START Information supplied

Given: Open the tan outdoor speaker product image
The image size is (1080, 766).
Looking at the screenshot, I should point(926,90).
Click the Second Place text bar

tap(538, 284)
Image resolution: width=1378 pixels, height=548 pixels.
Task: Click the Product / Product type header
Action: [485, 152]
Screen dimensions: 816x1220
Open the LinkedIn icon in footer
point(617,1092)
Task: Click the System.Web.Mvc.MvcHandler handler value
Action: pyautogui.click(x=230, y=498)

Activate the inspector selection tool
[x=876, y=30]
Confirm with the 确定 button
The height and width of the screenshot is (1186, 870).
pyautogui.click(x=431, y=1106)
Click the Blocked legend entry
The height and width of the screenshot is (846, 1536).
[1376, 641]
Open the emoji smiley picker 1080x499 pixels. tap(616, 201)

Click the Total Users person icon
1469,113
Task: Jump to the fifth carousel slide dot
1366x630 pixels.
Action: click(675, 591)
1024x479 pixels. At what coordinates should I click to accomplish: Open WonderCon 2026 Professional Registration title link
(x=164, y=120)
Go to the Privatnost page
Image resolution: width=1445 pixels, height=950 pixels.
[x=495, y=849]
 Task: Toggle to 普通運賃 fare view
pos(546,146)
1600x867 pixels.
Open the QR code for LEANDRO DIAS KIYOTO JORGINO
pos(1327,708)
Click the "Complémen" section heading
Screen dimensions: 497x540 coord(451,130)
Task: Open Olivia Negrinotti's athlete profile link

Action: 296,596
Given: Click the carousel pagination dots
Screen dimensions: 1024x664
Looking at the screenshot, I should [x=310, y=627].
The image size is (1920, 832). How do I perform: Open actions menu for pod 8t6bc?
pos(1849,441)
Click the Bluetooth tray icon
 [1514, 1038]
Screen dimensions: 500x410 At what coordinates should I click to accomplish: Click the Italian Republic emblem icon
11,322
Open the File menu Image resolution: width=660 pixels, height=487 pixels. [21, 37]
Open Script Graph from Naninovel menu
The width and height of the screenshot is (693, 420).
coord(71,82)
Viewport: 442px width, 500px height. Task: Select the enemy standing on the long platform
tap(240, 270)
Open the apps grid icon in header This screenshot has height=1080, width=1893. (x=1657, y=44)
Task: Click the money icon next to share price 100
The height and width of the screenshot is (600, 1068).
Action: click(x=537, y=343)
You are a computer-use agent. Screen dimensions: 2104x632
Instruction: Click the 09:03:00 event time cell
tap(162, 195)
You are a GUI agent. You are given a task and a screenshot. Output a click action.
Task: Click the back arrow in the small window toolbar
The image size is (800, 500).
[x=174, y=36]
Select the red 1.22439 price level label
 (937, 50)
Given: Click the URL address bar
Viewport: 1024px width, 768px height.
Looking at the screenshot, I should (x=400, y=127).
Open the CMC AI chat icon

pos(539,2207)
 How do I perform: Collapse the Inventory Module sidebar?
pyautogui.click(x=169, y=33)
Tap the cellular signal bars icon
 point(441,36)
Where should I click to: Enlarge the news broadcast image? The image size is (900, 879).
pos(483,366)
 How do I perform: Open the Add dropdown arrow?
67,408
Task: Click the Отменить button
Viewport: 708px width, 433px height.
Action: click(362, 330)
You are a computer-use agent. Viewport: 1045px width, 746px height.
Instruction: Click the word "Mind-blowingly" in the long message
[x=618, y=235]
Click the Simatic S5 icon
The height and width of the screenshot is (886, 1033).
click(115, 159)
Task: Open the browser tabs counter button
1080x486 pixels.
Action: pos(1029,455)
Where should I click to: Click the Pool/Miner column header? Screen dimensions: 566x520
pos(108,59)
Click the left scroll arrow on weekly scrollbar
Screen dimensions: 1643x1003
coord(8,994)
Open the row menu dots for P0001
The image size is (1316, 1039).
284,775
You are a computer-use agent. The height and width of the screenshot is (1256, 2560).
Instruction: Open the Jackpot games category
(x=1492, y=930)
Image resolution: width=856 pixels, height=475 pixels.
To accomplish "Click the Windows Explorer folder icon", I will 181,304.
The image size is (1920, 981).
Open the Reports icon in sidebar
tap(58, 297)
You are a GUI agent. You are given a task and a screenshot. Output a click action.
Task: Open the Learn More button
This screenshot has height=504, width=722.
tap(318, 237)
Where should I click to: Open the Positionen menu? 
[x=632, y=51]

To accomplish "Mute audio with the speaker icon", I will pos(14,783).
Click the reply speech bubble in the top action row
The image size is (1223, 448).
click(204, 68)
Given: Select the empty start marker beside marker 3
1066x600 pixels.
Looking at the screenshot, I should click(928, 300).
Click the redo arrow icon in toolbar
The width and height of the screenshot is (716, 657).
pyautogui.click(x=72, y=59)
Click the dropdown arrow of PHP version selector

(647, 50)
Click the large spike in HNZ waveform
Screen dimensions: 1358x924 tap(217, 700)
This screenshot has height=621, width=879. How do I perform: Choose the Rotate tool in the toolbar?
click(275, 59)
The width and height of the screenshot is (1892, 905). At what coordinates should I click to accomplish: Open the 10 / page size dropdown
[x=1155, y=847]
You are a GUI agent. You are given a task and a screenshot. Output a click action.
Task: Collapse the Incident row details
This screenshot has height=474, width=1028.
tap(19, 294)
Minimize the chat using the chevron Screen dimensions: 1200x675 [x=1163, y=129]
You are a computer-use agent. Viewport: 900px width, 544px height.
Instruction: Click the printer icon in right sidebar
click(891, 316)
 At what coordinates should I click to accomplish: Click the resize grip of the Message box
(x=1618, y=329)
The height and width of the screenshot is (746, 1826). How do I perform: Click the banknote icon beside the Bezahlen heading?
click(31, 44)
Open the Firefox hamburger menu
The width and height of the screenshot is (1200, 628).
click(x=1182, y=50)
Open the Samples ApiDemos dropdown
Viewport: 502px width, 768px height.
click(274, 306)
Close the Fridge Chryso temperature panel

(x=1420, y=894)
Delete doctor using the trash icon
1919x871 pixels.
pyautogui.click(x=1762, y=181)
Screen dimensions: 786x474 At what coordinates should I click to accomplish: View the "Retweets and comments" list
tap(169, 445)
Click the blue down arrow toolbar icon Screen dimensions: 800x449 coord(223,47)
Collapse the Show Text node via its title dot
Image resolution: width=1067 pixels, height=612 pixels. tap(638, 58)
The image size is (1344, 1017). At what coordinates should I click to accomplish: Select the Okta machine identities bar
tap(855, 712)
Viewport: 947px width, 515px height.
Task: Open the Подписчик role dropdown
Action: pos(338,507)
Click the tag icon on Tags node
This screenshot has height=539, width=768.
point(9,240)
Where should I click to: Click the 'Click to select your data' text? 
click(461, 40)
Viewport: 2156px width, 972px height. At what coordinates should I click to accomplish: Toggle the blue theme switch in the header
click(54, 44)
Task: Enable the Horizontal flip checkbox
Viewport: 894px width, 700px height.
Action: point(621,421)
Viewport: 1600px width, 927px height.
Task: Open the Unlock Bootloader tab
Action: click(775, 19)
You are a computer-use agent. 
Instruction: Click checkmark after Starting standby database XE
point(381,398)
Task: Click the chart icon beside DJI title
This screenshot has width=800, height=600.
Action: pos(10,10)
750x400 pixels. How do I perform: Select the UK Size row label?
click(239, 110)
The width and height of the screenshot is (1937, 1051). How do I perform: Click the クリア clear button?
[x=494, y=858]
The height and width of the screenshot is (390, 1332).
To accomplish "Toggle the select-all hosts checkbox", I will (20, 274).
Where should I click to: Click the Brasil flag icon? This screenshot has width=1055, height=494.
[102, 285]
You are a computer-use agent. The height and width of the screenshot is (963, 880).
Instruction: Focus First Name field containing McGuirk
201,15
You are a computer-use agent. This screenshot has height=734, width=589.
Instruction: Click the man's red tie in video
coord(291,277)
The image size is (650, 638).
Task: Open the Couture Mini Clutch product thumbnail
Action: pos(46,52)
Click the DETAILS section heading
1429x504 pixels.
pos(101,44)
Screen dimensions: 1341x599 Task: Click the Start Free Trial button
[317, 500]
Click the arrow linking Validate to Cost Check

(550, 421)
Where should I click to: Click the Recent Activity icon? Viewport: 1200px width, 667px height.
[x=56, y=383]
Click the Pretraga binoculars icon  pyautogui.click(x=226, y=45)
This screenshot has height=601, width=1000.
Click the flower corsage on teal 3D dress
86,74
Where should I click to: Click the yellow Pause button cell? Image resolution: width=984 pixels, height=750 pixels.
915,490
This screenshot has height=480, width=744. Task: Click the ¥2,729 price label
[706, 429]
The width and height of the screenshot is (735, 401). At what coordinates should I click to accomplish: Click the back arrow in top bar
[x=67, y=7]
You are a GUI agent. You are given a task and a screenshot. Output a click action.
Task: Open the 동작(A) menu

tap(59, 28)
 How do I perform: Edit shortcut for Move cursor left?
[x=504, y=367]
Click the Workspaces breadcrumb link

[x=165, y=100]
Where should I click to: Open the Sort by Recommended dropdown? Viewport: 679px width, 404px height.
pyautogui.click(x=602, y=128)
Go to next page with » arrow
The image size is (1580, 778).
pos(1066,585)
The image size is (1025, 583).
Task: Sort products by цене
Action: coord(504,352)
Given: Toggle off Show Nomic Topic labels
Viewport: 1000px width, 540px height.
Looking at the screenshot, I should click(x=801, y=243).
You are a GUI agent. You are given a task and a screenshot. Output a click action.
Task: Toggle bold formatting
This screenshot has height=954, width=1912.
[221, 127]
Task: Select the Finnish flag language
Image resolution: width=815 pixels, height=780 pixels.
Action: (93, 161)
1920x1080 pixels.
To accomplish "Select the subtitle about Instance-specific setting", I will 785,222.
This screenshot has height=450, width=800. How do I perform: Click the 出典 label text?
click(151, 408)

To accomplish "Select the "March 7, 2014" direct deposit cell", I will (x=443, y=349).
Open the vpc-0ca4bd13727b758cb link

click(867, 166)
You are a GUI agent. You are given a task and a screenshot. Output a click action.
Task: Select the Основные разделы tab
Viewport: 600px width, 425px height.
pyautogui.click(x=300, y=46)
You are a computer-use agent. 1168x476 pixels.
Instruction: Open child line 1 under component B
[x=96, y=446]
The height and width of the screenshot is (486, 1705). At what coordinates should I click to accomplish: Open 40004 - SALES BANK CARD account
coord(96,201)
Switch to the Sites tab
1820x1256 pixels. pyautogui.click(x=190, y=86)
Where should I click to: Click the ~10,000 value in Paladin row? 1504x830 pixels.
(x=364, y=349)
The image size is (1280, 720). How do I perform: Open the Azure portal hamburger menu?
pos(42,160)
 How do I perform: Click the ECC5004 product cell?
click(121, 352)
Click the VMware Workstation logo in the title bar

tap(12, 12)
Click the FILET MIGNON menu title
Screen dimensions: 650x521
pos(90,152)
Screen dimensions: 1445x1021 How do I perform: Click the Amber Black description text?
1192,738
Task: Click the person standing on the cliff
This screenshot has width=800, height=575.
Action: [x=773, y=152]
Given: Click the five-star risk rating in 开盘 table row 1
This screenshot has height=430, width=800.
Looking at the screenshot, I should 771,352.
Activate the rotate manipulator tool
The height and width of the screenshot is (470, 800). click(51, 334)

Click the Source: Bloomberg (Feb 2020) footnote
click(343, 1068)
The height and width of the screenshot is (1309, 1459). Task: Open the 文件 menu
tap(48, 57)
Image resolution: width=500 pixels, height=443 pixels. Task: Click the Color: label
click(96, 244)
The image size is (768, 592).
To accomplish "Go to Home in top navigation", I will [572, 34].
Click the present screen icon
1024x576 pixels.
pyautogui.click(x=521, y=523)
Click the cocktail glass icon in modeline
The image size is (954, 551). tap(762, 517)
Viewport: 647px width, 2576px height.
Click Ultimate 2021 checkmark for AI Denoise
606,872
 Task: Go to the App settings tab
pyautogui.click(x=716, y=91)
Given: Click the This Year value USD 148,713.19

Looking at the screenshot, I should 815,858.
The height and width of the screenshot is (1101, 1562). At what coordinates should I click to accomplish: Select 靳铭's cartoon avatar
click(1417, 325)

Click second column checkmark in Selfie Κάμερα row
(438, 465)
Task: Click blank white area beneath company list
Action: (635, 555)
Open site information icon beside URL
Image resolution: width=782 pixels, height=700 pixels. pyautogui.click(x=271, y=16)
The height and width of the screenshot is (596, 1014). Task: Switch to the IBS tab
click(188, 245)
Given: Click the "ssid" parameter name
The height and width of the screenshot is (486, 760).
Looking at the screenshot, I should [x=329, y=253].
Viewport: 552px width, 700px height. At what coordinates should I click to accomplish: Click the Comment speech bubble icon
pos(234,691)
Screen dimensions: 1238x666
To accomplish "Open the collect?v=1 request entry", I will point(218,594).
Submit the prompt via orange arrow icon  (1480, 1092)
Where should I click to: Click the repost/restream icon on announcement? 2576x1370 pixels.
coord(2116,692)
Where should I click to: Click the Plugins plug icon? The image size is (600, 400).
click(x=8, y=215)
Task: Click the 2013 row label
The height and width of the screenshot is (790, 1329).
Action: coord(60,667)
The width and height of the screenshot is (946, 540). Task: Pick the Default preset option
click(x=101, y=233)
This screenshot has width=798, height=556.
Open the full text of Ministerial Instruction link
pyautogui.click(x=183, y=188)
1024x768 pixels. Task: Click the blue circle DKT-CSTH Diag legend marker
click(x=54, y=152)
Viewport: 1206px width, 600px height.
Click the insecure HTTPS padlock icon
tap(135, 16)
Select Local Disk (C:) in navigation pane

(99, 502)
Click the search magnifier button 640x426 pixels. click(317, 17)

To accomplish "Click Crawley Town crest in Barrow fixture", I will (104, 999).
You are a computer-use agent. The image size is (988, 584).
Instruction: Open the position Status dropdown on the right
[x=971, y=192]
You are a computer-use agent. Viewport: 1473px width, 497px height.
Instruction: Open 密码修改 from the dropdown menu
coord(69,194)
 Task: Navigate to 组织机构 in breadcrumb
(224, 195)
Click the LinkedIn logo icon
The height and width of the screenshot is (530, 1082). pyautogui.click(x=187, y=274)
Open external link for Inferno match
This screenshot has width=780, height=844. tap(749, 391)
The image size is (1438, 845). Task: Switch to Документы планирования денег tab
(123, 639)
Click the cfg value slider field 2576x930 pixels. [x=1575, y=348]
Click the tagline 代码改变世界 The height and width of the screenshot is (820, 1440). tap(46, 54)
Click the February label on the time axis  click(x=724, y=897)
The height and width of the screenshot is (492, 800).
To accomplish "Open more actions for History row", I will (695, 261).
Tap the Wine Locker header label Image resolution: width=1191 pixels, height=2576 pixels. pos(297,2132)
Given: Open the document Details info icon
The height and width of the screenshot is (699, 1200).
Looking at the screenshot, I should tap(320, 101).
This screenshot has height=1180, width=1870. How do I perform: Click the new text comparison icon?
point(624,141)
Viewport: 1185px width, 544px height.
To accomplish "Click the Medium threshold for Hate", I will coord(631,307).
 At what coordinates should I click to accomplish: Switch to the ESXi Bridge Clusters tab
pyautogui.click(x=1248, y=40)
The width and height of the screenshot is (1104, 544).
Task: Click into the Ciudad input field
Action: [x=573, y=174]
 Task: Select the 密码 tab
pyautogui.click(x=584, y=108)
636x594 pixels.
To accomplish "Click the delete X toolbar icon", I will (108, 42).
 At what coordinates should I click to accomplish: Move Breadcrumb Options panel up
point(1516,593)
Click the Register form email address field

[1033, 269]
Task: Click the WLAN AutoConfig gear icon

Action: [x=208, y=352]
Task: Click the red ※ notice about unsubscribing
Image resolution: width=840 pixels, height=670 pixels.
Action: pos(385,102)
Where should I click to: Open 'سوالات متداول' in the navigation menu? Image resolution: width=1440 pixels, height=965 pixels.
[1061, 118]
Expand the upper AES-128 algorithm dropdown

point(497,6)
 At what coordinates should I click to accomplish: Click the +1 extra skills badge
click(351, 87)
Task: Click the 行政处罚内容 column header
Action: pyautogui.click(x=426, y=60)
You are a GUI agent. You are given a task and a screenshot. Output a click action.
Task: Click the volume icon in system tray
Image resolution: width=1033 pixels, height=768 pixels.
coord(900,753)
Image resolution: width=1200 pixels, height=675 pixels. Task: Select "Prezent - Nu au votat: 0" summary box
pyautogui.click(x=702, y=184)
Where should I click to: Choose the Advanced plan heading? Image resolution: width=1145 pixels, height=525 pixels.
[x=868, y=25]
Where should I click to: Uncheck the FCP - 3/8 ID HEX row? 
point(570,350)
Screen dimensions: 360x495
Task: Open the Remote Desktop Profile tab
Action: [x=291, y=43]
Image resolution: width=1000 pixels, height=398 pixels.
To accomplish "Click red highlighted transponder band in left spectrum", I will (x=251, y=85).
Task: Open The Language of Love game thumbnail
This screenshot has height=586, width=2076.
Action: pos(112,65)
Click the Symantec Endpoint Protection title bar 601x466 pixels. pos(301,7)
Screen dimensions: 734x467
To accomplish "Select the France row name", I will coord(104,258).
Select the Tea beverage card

END Information supplied

*What to do:*
Whenever a line in the listing above includes the word "dots", return that line.

*Answer:*
Given: Click the carousel pagination dots
Open the row menu dots for P0001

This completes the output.